Question

Factor each trinomial completely.$$4 k^{3}-4 k^{2}+9 k$$

Answer

**step1** Understanding the problem

The problem asks us to factor the given trinomial $$4 k^{3}-4 k^{2}+9 k$$ completely. Factoring means rewriting the expression as a product of its factors.

**step2** Analyzing the terms to find common factors

We need to examine each part (term) of the trinomial: $$4 k^{3}$$, $$-4 k^{2}$$, and $$9 k$$.
Let's look at the factors of each term:
The first term is $$4 k^{3}$$. This means $$4 \times k \times k \times k$$.
The second term is $$-4 k^{2}$$. This means $$-4 \times k \times k$$.
The third term is $$9 k$$. This means $$9 \times k$$.

**step3** Identifying the Greatest Common Factor

By comparing the factors of all three terms, we can see what they have in common.
All three terms have 'k' as a common factor.
Now, let's look at the numbers: 4, -4, and 9. The only common number factor they share is 1.
Therefore, the Greatest Common Factor (GCF) of the entire trinomial is 'k'.

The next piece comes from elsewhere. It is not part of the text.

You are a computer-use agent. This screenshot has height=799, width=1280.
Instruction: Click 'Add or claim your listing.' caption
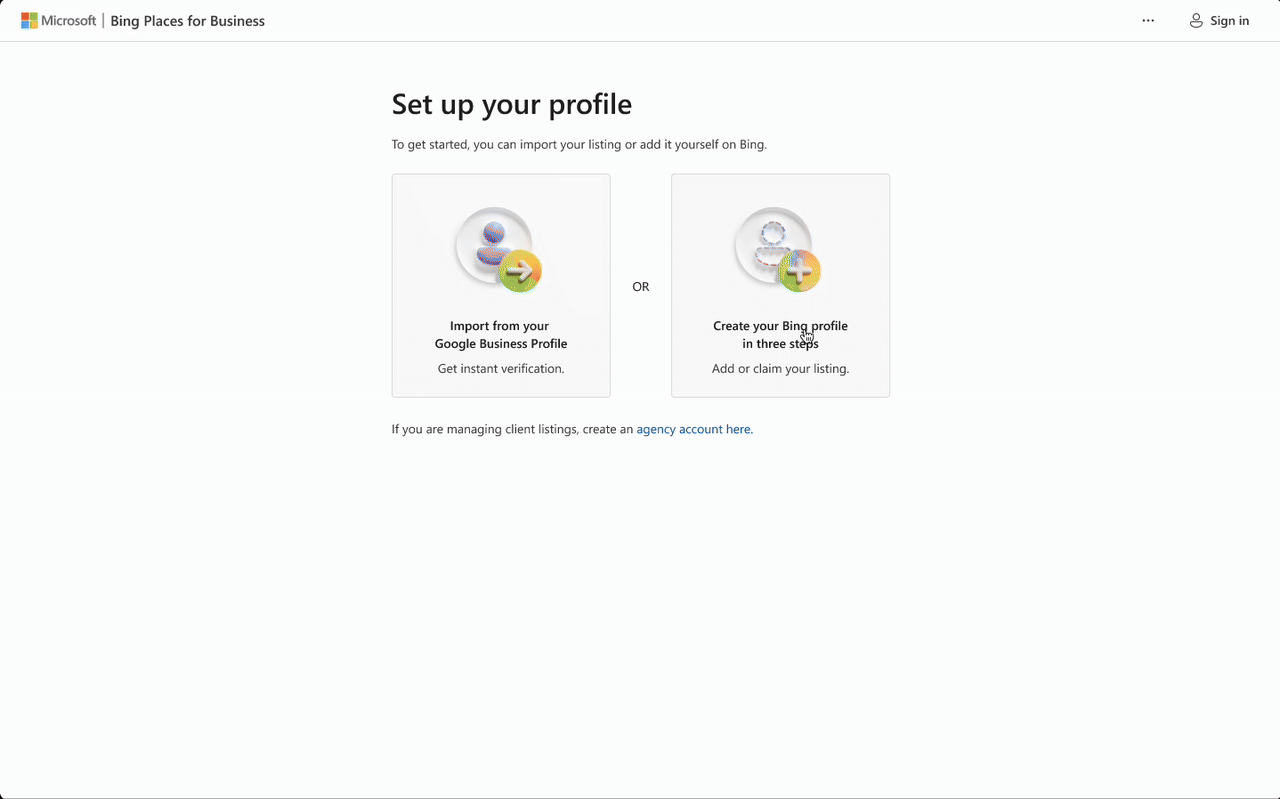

**step4** Factoring out the GCF

Now we will factor out the Greatest Common Factor, 'k', from each term. This is similar to using the distributive property in reverse.
We divide each term by 'k':
For the first term, $$4 k^{3} \div k = 4 k^{2}$$.
For the second term, $$-4 k^{2} \div k = -4 k$$.
For the third term, $$9 k \div k = 9$$.
So, when we factor out 'k', the expression becomes $$k(4 k^{2}-4 k+9)$$.

**step5** Checking for further factorization

We now have the expression $$k(4 k^{2}-4 k+9)$$. We need to check if the trinomial inside the parenthesis, $$4 k^{2}-4 k+9$$, can be factored further.
To do this, we look for two numbers that multiply to $$4 \times 9 = 36$$ and add up to $$-4$$.
Let's list pairs of whole numbers that multiply to 36:
1 and 36 (sum is 37)
2 and 18 (sum is 20)
3 and 12 (sum is 15)
4 and 9 (sum is 13)
6 and 6 (sum is 12)
Now, let's consider pairs of negative whole numbers that multiply to 36:
-1 and -36 (sum is -37)
-2 and -18 (sum is -20)
-3 and -12 (sum is -15)
-4 and -9 (sum is -13)
-6 and -6 (sum is -12)
Since none of these pairs add up to -4, the trinomial $$4 k^{2}-4 k+9$$ cannot be factored further using whole numbers.
Therefore, the completely factored form of the given trinomial is $$k(4 k^{2}-4 k+9)$$.